> [Selected extract]:
Content starts

Increasingly, state antitrust enforcement authorities are taking an interest in and/or becoming involved in the review of hospital transactions. While parties often focus on the review process at the Federal Trade Commission (FTC), careful planning will take into account the fact that the State antitrust authorities may become involved as well. Among other things, it is common for FTC staff to coordinate a review of a transaction with State officials. 

A State’s antitrust division falls under the authority of the State Attorney General. The State AG’s office often has interests that are much broader than a strict antitrust analytical framework, and so advance discussions with the State AG can help facilitate an antitrust review. The following is a list of considerations to keep in mind when considering state involvement in review of a hospital transaction:

1)      Consider talking to the State AG first.

As noted above, it is likely the FTC will involve the State in any review of the transaction, and in some cases there can be a benefit to talking to the State AG before talking to the FTC or before filing an HSR form. Among other things, the State AG is more likely to have an understanding of the involved hospitals and the market. As noted above, the State AG often has interests that extend beyond traditional antitrust analysis. For example, the State AG may have concerns related to the impact the transaction will have on jobs in the community, or the likelihood that a hospital may fail. In addition, the State AG may be more interested in considering issues that do not derive from the hospital transaction itself, but relate instead to the vertical integration impact of the transaction. As a result, in some cases an early visit to the State AG can be informative and helpful.

2)      The State AG may be more familiar with the market at issue.

Content ends

Carry on the passage on state antitrust review of hospital transactions, starting right after its last line. The items have no connection to the passage on state antitrust review of hospital transactions.

> [Data]:
Content starts

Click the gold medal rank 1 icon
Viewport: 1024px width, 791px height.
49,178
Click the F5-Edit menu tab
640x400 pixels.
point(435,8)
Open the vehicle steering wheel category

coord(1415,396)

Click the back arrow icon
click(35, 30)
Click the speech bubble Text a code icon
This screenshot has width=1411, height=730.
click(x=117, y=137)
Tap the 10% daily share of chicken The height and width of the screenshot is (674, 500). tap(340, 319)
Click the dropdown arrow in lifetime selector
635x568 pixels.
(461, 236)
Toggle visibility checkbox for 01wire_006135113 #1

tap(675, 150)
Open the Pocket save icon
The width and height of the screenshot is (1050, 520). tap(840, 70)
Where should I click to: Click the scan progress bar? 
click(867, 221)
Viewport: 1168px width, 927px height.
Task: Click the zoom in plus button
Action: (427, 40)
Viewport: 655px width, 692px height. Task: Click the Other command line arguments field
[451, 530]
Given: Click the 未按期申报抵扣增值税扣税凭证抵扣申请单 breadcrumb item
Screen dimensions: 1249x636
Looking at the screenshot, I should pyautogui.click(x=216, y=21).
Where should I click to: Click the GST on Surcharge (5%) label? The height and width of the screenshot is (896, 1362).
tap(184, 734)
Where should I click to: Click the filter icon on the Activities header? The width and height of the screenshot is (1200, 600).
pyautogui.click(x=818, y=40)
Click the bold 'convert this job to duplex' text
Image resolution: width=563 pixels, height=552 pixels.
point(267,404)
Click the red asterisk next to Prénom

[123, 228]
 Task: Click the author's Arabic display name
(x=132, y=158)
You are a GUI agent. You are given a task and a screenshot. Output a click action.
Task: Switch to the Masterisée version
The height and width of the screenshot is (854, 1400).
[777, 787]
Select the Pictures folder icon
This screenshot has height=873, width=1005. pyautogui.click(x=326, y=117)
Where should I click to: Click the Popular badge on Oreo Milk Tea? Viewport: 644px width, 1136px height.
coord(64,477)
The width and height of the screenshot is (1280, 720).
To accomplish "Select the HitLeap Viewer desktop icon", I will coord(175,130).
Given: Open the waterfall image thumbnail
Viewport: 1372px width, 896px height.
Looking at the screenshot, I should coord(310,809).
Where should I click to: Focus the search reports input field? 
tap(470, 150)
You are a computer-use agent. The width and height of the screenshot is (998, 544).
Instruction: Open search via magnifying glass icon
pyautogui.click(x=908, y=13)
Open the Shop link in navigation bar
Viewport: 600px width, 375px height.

Content ends

> [Written answer]:
Often, an initial step in the FTC’s review process involves getting the FTC staff familiar with the geographic market at issue. If the State AG is involved, the State AG may have a more advance and/or refined understanding than the FTC as to the relevant geographic market, of the importance of various hospitals in the market or of other issues related to the hospitals. In addition, the State AG’s office may be more aware of how payors, employers, physicians and/or patients in the area view the hospitals involved – and be readily able to assess the credibility of any issues raised by those various parties. 

3)      The State may be more likely to enter consent decrees.

In some cases, the State may have an interest in ensuring the transaction closes, even if it perceives that there are some anti-competitive (or other consumer protection) issues. While the FTC is unlikely to enter into a consent decree to allow a hospital transaction to move forward, a State AG’s office may be more willing to enter into such a consent decree to facilitate a closing. Although the parties may initially balk at the idea of having the State AG’s office monitor post-closing activities, a workable consent decree negotiated by the parties that allows the transaction to close may still be preferable to an FTC action that prevents the deal from closing in the first place.

4)      The State AG can be an advocate.

Because the State AG is likely to better understand the market than the FTC, including the hospitals involved in the transaction, and may have an interest in seeing the transaction move forward, the State AG may end up acting as a “behind the scenes” advocate for the parties. If so, the parties may gain by having the State AG, as a third party observer of sorts, speaking on their behalf. 

5)      The State may follow the FTC’s lead.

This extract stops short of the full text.